Author :Sheri P. Rosenberg Release :2016 Genre :History Kind :eBook Book Rating :968/5 ( reviews)
Download or read book Reconstructing Atrocity Prevention written by Sheri P. Rosenberg. This book was released on 2016. Available in PDF, EPUB and Kindle. Book excerpt: This proposes a new framework for atrocity prevention, featuring scholars from around the globe including three former UN special advisers.
Author :Bianca C. Williams Release :2021-03-01 Genre :Education Kind :eBook Book Rating :698/5 ( reviews)
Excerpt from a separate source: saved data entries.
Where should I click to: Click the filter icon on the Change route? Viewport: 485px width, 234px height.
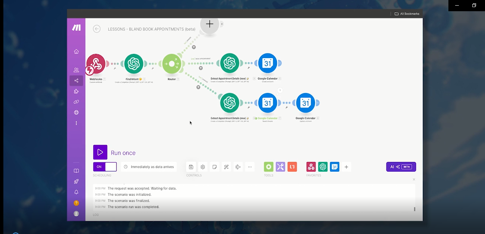pos(198,87)
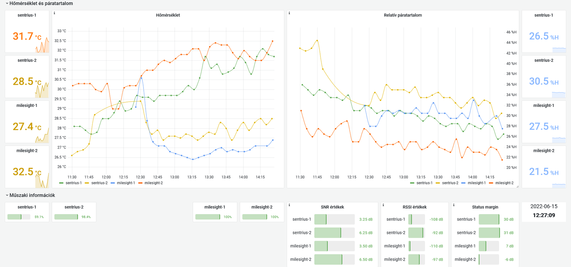Click milesight-2 color swatch in Hőmérséklet legend
This screenshot has height=267, width=571.
(x=140, y=183)

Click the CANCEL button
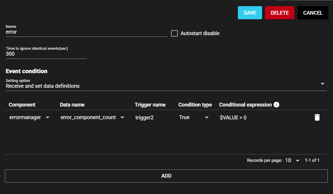pyautogui.click(x=313, y=13)
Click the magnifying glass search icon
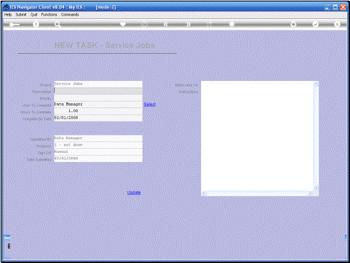The image size is (350, 263). coord(58,25)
Download or read book Plantation Politics and Campus Rebellions written by Bianca C. Williams. This book was released on 2021-03-01. Available in PDF, EPUB and Kindle. Book excerpt: Plantation Politics and Campus Rebellions provides a multidisciplinary exploration of the contemporary university's entanglement with the history of slavery and settler colonialism in the United States. Inspired by more than a hundred student-led protests during the Movement for Black Lives, contributors examine how campus rebellions—and university responses to them—expose the racialized inequities at the core of higher education. Plantation politics are embedded in the everyday workings of universities—in not only the physical structures and spaces of academic institutions, but in its recruitment and attainment strategies, hiring practices, curriculum, and notions of sociality, safety, and community. The book is comprised of three sections that highlight how white supremacy shapes campus communities and classrooms; how current diversity and inclusion initiatives perpetuate inequality; and how students, staff, and faculty practice resistance in the face of institutional and legislative repression. Each chapter interrogates a connection between the academy and the plantation, exploring how Black people and their labor are viewed as simultaneously essential and disruptive to university cultures and economies. The volume is an indispensable read for students, faculty, student affairs professionals, and administrators invested in learning more about how power operates within education and imagining emancipatory futures.